During break, all of us sat down together behind of my car. When Mac and Safwan saw my gloomy face, they knew, how stressed I was with my works. Both of them would like to speak Malay language the way British officers spoke during colonial time.

“Mac, boleh kasi itu air sama saya. Saya dahaga. Kamu tahu dahaga.”

“Tuan, saya tahu. Ini ayer untuk Tuan.”

“Trima kasih. Kamu memang bagus. Tahu apa Tuan kamu mahu.”

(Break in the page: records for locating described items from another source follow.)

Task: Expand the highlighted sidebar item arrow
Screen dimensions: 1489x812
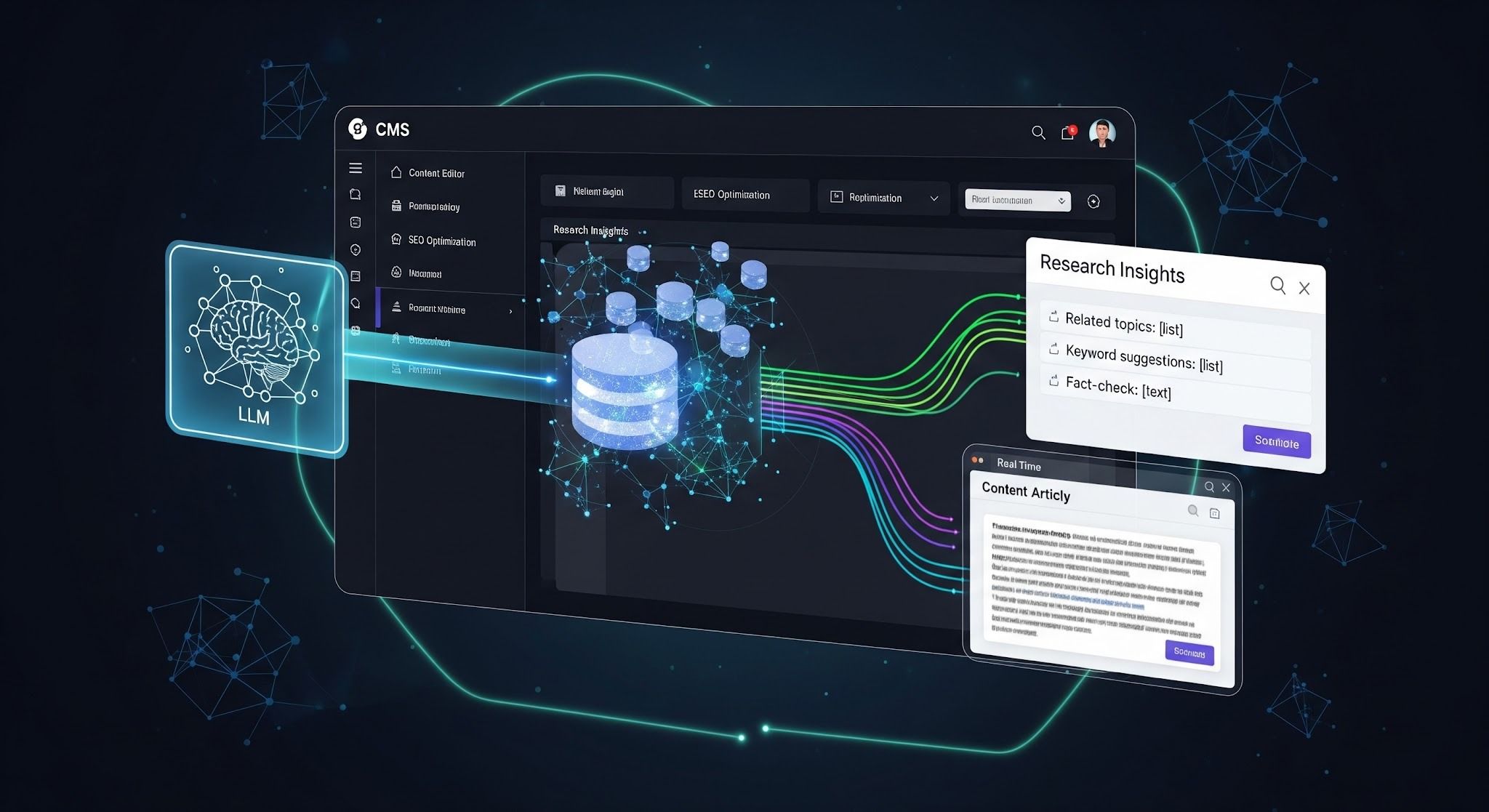Action: click(x=511, y=311)
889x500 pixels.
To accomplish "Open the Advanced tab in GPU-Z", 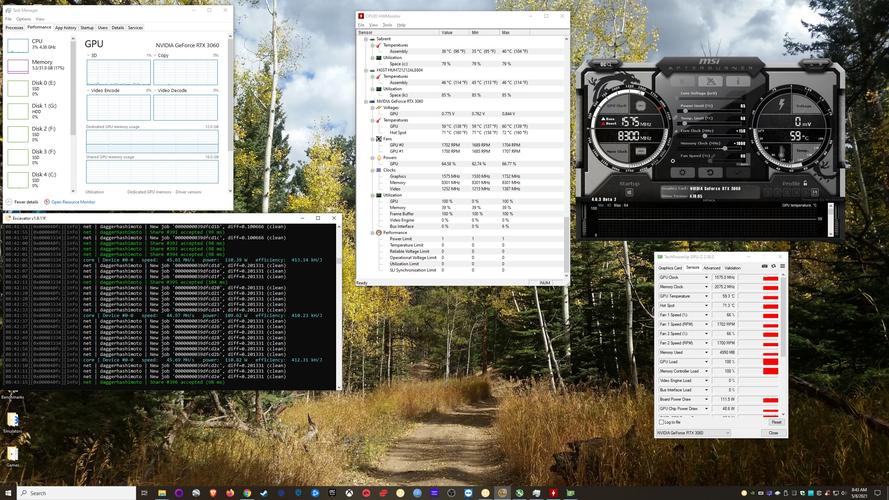I will point(711,268).
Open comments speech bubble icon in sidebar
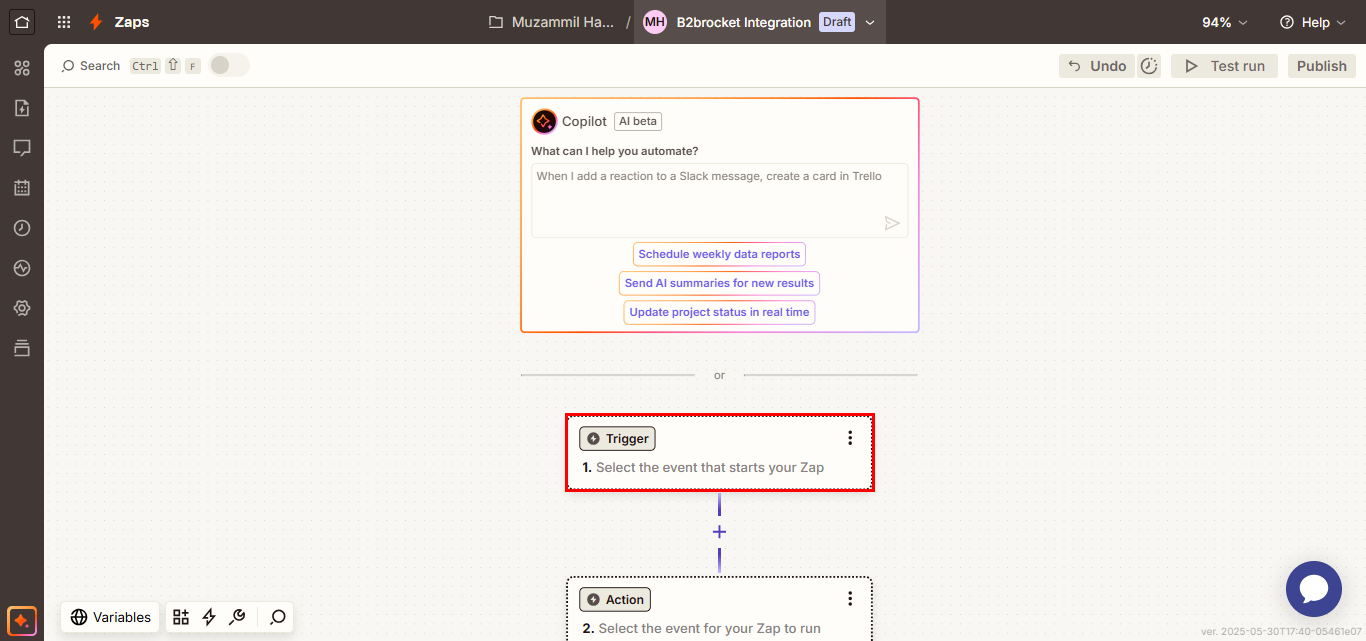This screenshot has height=641, width=1366. [22, 148]
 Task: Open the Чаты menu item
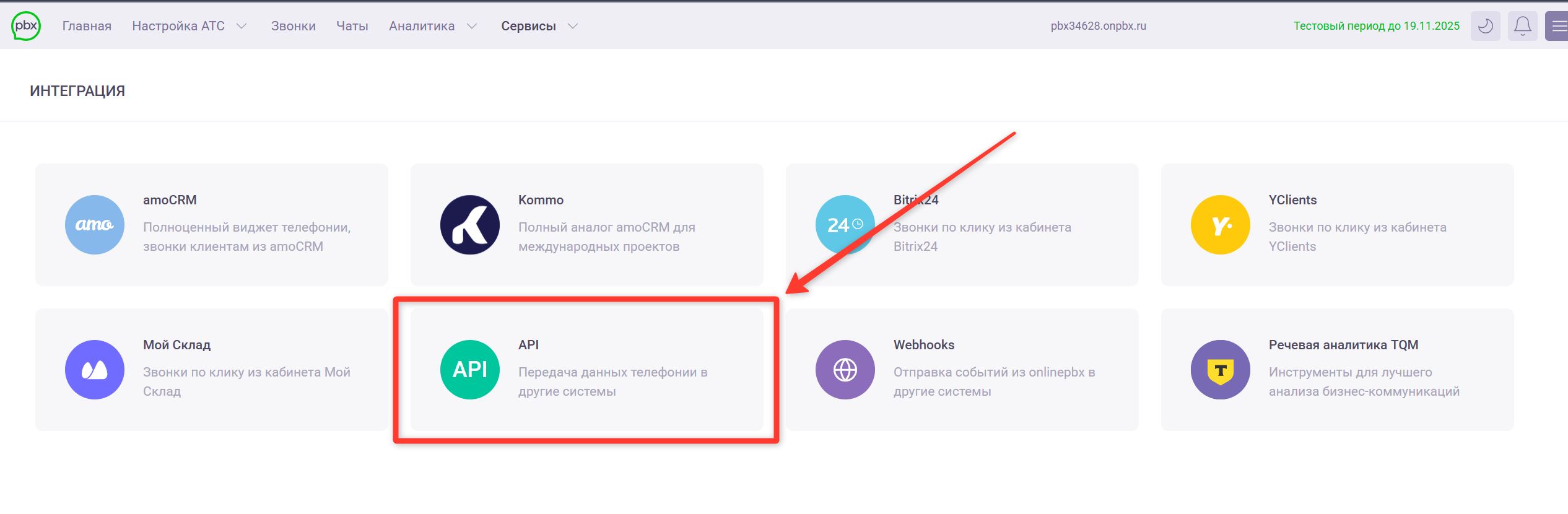(352, 26)
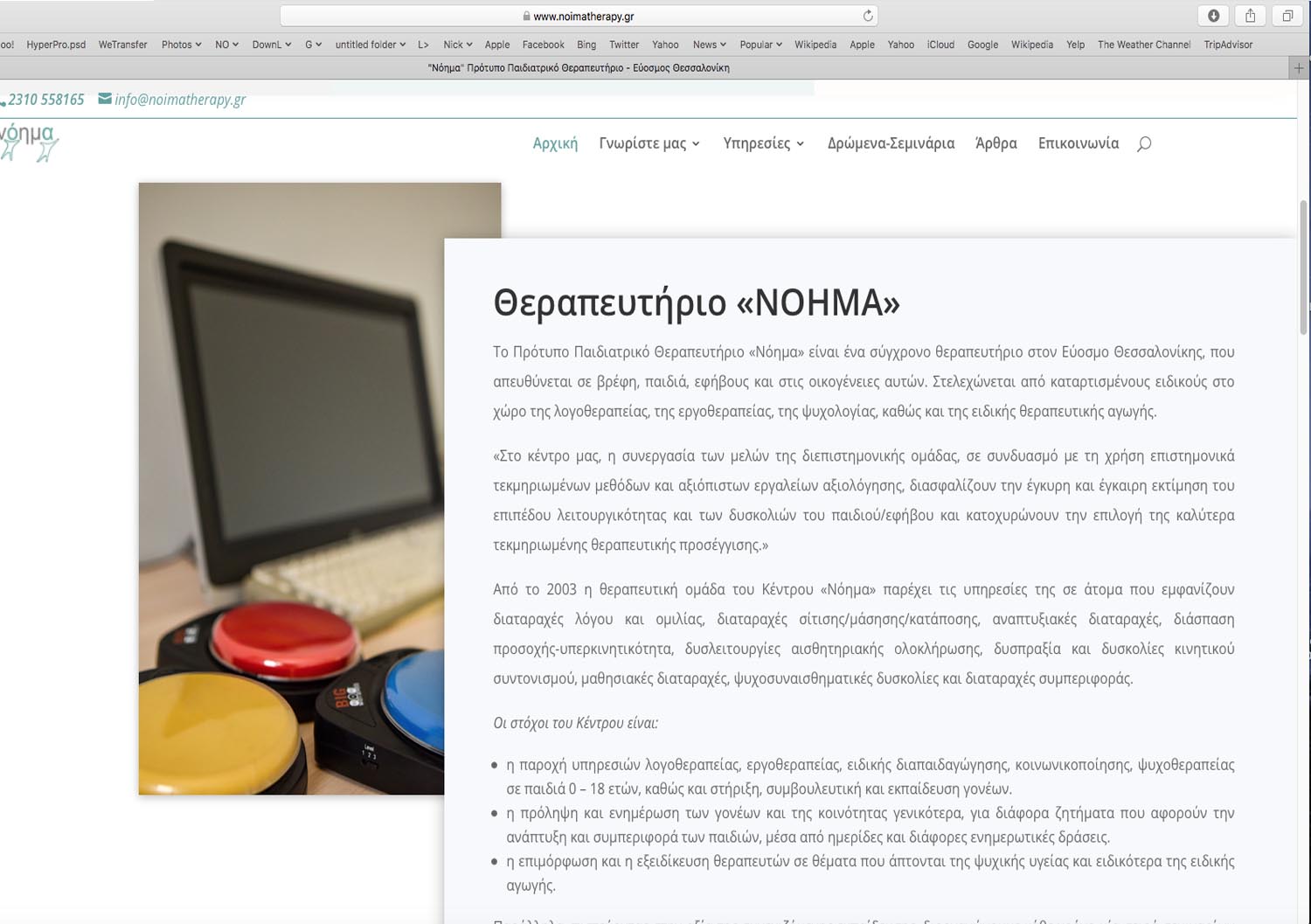
Task: Show all tabs overview icon
Action: point(1287,16)
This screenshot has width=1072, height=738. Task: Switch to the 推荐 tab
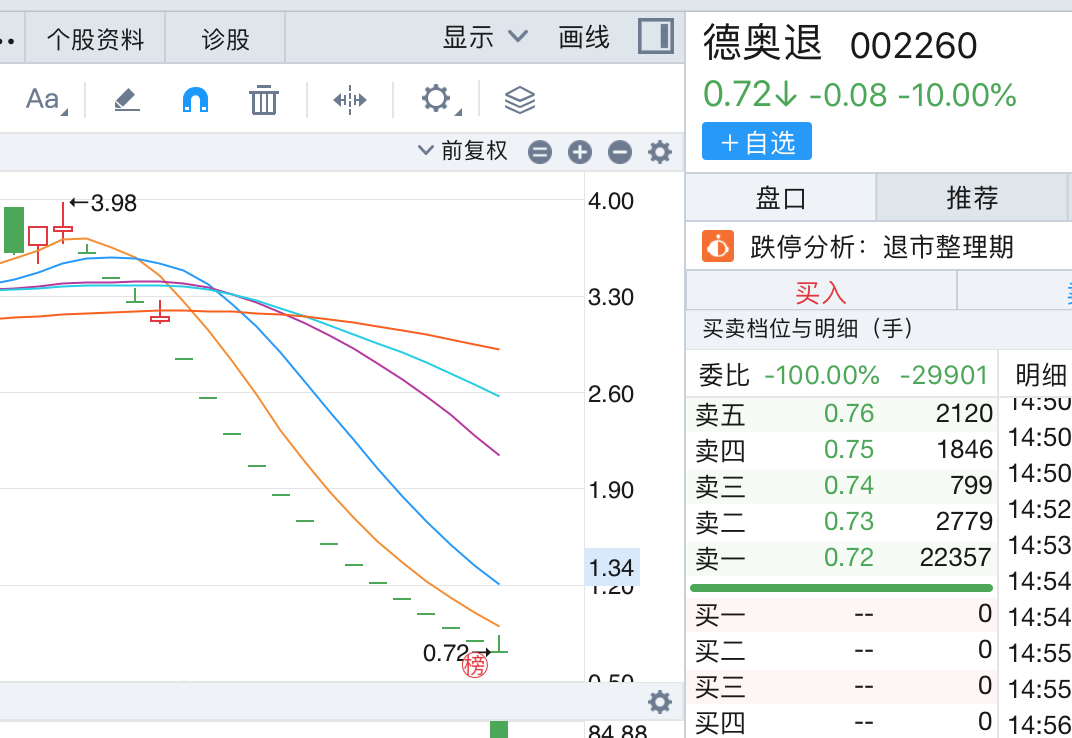(x=972, y=197)
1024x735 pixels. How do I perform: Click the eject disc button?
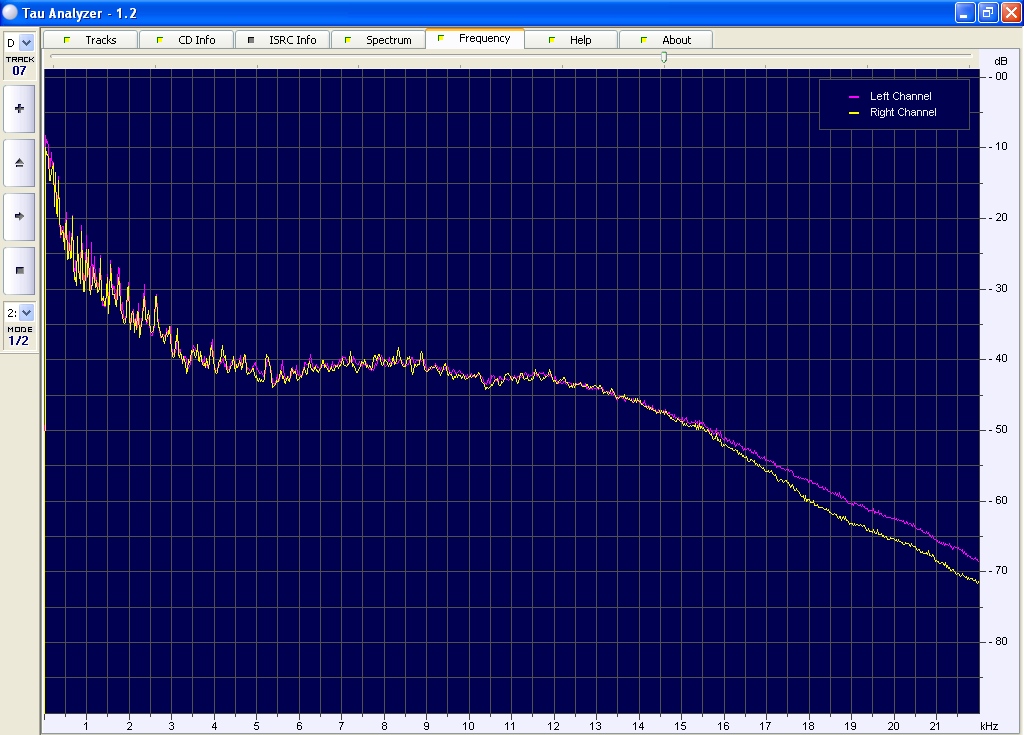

I just laughed at them and followed their acts.

New discoveries

Language barrier was not a problem to me. Mac and Safwan thought me a few Sabah Malay words. For example, “keling” is for Indian people, “Om” for Timor Leste workers while “bangas” is spoiled food. When works were over, we would venture to other places beside Selinsing. We went to Bisaya villagers, the Bornea Golf Club, Safwan’s village and other oil palm plantations within the Klias area. Mac and Safwan would be my tourist guides explaining many things about the places. Along the way back to Membakut, we saw the mighty Padas River. The yellow river is famous with its Grade 3 and 4 rapids. Given that I was near to the mouth of the Padas River, I could not see those swelling current rapids. Decorated Bisaya houses attracted me so much. Through Safwan, I already knew that there would be many wedding ceremonies within the Klias area. Coincidently, the week was a school holidays in Malaysia. Newly engaged couple especially those who work as teachers like to tie the knot during school holidays and greeting seasons. My adventure never concentrated at Membakut. I did go to Pekan Beufort together with Imelda. When I arrived there, I saw many government buildings and a row of wooden shops surrounded by concrete shops. It is matched with Imelda description that Beufort is the centre of administration and businesses for Sipitang and Beufort people.

Bisaya house at Selinsing

Padas River

Me at the Borneo Resort

Beufort Town in the evening

End of the trip

On the last day, we put up ten mist-nests along the road near to the new area. That day, Safwan did not join us. He was replaced by Mac’s cousin, Jason. Through Mac, I knew that he is a Kadazan Catholic. His appearance looked like a punk kid and he is not a chatty person like Mac. By 10.30 in the morning, we managed to catch four magpie-robins. It was the biggest catch for a day in Klias-Membakut. At 11.00 p.m., we put down the ten mist-nets and sent those two boys back in Membakut. Finally, it was the end of my works in Klias. But, there is still a long way to go for me to achieve my research objectives.